Given the acceleration function $$a=2 \sqrt{t}$$. We can rewrite $$\sqrt{t}$$ as $$t^{1/2}$$. Now, we integrate this expression with respect to $$t$$. To integrate $$t^n$$, we use the power rule for integration, which states that $$\int t^n dt = \frac{t^{n+1}}{n+1} + C$$, where $$C$$ is the constant of integration.

$$a(t) = 2t^{1/2}$$

$$v(t) = \int 2t^{1/2} dt$$

$$v(t) = 2 \cdot \frac{t^{1/2+1}}{1/2+1} + C$$

$$v(t) = 2 \cdot \frac{t^{3/2}}{3/2} + C$$

To simplify, dividing by a fraction is the same as multiplying by its reciprocal:

$$v(t) = 2 \cdot \frac{2}{3} t^{3/2} + C$$

$$v(t) = \frac{4}{3} t^{3/2} + C$$

**step3 Use the initial condition to determine the constant of integration**

We are given an initial condition: $$v=20$$ when $$t=4$$. We can substitute these values into the general velocity expression obtained in the previous step to solve for the constant $$C$$.

$$20 = \frac{4}{3} (4)^{3/2} + C$$

First, calculate $$(4)^{3/2}$$. This can be done by taking the square root of 4 and then cubing the result: $$\sqrt{4} = 2$$, and $$2^3 = 8$$.

$$20 = \frac{4}{3} (8) + C$$

$$20 = \frac{32}{3} + C$$

Now, solve for $$C$$ by subtracting $$\frac{32}{3}$$ from both sides:

$$C = 20 - \frac{32}{3}$$

To subtract, find a common denominator:

$$C = \frac{20 \times 3}{3} - \frac{32}{3}$$

$$C = \frac{60}{3} - \frac{32}{3}$$

$$C = \frac{28}{3}$$

**step4 Formulate the final expression for velocity as a function of time**

Substitute the value of $$C$$ back into the general velocity expression found in Step 2. This gives the complete expression for velocity as a function of time.

$$v(t) = \frac{4}{3} t^{3/2} + \frac{28}{3}$$

Alternative answer

Answer: The expression for velocity as a function of time is $$v = \frac{4}{3} t^{3/2} + \frac{28}{3}$$. Explain
This is a question about how velocity and acceleration are connected, especially when acceleration isn't constant.

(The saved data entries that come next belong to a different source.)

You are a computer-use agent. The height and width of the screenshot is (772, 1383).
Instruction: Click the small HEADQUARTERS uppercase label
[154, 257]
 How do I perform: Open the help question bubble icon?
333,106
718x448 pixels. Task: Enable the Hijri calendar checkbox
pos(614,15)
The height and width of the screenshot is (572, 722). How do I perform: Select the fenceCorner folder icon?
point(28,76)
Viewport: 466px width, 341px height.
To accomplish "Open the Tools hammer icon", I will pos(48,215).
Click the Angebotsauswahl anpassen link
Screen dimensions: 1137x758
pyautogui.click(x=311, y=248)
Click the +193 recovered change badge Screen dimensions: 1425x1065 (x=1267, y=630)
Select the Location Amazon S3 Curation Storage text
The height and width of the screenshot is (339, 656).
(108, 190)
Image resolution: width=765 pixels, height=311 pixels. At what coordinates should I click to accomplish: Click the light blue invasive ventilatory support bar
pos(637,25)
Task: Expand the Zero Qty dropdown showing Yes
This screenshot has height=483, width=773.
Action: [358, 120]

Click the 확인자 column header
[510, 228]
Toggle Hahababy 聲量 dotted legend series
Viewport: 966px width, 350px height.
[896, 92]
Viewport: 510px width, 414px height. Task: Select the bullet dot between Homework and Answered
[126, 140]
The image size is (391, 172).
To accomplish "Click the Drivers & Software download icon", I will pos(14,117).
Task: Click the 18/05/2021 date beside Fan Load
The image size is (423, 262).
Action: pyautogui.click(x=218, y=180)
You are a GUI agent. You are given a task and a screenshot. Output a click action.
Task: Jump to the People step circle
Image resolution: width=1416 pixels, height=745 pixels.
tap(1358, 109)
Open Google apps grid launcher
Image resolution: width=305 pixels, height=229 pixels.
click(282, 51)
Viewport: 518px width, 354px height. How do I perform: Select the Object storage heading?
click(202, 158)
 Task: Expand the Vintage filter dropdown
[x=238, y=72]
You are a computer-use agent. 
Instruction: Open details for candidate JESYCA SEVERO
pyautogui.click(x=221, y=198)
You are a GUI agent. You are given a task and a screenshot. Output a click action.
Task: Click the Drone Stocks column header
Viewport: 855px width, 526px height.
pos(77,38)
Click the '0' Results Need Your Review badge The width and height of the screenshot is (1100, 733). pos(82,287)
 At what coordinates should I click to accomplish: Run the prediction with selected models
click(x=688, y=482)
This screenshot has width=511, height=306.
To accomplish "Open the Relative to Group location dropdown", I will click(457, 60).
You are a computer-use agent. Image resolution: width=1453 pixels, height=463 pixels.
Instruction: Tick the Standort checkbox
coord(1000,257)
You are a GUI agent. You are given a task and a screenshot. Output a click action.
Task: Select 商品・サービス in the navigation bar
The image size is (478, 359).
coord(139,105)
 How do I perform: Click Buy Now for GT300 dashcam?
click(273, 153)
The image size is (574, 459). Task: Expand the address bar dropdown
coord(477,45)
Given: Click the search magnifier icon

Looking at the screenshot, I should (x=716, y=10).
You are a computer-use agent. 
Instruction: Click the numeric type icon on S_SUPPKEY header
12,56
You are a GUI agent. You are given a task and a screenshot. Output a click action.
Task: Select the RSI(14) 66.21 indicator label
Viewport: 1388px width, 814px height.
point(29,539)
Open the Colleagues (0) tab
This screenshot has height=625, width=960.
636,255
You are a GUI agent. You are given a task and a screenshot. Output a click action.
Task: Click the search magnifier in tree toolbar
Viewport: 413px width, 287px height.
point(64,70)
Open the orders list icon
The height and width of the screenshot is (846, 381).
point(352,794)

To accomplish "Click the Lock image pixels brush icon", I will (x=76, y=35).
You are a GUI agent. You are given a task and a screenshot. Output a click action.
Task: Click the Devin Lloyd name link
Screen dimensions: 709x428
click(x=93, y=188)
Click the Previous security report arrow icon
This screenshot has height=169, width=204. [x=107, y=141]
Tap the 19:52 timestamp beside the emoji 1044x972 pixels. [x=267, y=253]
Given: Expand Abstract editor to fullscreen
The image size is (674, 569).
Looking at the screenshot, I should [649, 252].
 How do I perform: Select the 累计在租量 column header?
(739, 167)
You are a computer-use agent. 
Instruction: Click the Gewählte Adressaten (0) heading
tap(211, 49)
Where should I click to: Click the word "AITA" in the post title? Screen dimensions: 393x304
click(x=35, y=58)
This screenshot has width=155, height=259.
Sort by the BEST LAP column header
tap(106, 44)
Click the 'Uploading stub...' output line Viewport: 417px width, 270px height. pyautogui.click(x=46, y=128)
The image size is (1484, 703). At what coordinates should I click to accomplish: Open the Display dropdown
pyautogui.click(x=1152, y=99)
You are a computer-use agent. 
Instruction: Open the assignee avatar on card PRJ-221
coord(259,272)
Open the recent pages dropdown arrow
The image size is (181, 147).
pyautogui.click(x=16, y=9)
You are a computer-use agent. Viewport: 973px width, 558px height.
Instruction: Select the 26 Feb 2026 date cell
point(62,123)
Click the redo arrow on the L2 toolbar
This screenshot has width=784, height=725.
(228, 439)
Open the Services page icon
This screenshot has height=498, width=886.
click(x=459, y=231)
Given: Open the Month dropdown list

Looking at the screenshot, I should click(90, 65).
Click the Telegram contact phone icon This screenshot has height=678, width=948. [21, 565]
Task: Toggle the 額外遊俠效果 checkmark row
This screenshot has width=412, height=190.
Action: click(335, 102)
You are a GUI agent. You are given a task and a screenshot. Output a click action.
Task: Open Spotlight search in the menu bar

Acceleration tells us how fast velocity is changing, so to find velocity, we need to "undo" that change. . The solving step is:

1. **Understand the connection:** Acceleration is like the "rate of change" of velocity. If we know the acceleration, to find the velocity, we need to think backward. It's like finding the original number when you know how much it's been changing each second. In math terms, this is often called "integration," but we can think of it as finding what original expression, when its rate of change is taken, gives us the acceleration.
2. **"Undo" the rate of change:** Our acceleration is given as $a = 2\sqrt{t}$, which can also be written as $a = 2t^{1/2}$. To find the velocity, we need to find an expression for $v$ such that if we take its "rate of change," we get $2t^{1/2}$. We know that when we take the rate of change of $t^n$, we get $n \cdot t^{n-1}$. So, to go backward, we add 1 to the power and then divide by that new power.
* For $t^{1/2}$: Add 1 to the exponent (1/2 + 1 = 3/2).
* Then, divide by the new exponent (divide by 3/2, which is the same as multiplying by 2/3).
* So, a term involving $t^{3/2}$ will be part of our velocity expression. If we had just $t^{3/2}$, its rate of change would be $(3/2)t^{1/2}$.
* We have $2t^{1/2}$. To get from $(3/2)t^{1/2}$ to $2t^{1/2}$, we need to multiply by $2 \div (3/2) = 2 \cdot (2/3) = 4/3$.
* So, the main part of our velocity expression is $\frac{4}{3}t^{3/2}$.
* When we "undo" a rate of change, there might be a constant number added to the end, because the rate of change of any constant number is zero. So, our velocity expression looks like $v = \frac{4}{3}t^{3/2} + C$, where $C$ is some constant number we need to find.
3. **Use the given information to find C:** The problem tells us that $v=20$ when $t=4$. We can plug these values into our expression to find $C$:
* $20 = \frac{4}{3}(4)^{3/2} + C$
* First, let's figure out $(4)^{3/2}$. This means "the square root of 4, cubed." The square root of 4 is 2, and $2^3 = 8$.
* So, $20 = \frac{4}{3}(8) + C$
* $20 = \frac{32}{3} + C$
* To find $C$, we subtract $\frac{32}{3}$ from 20:
* $C = 20 - \frac{32}{3}$
* To subtract, we make 20 have the same denominator: $20 = \frac{60}{3}$.
* $C = \frac{60}{3} - \frac{32}{3} = \frac{28}{3}$.
4. **Write the final expression:** Now that we found $C$, we can write the complete expression for velocity:
* $v = \frac{4}{3} t^{3/2} + \frac{28}{3}$

Alternative answer

Answer: $v(t) = \frac{4}{3}t^{\frac{3}{2}} + \frac{28}{3}$ Explain
This is a question about how an object's speed (velocity) changes over time. We're given how quickly its speed is changing (that's acceleration) and we need to find the speed itself. . The solving step is:

First, I noticed the acceleration is given as $a=2\sqrt{t}$. This means the speed changes differently as time goes on. Since acceleration tells us how much velocity changes, to find the velocity, we need to do the "opposite" of finding change.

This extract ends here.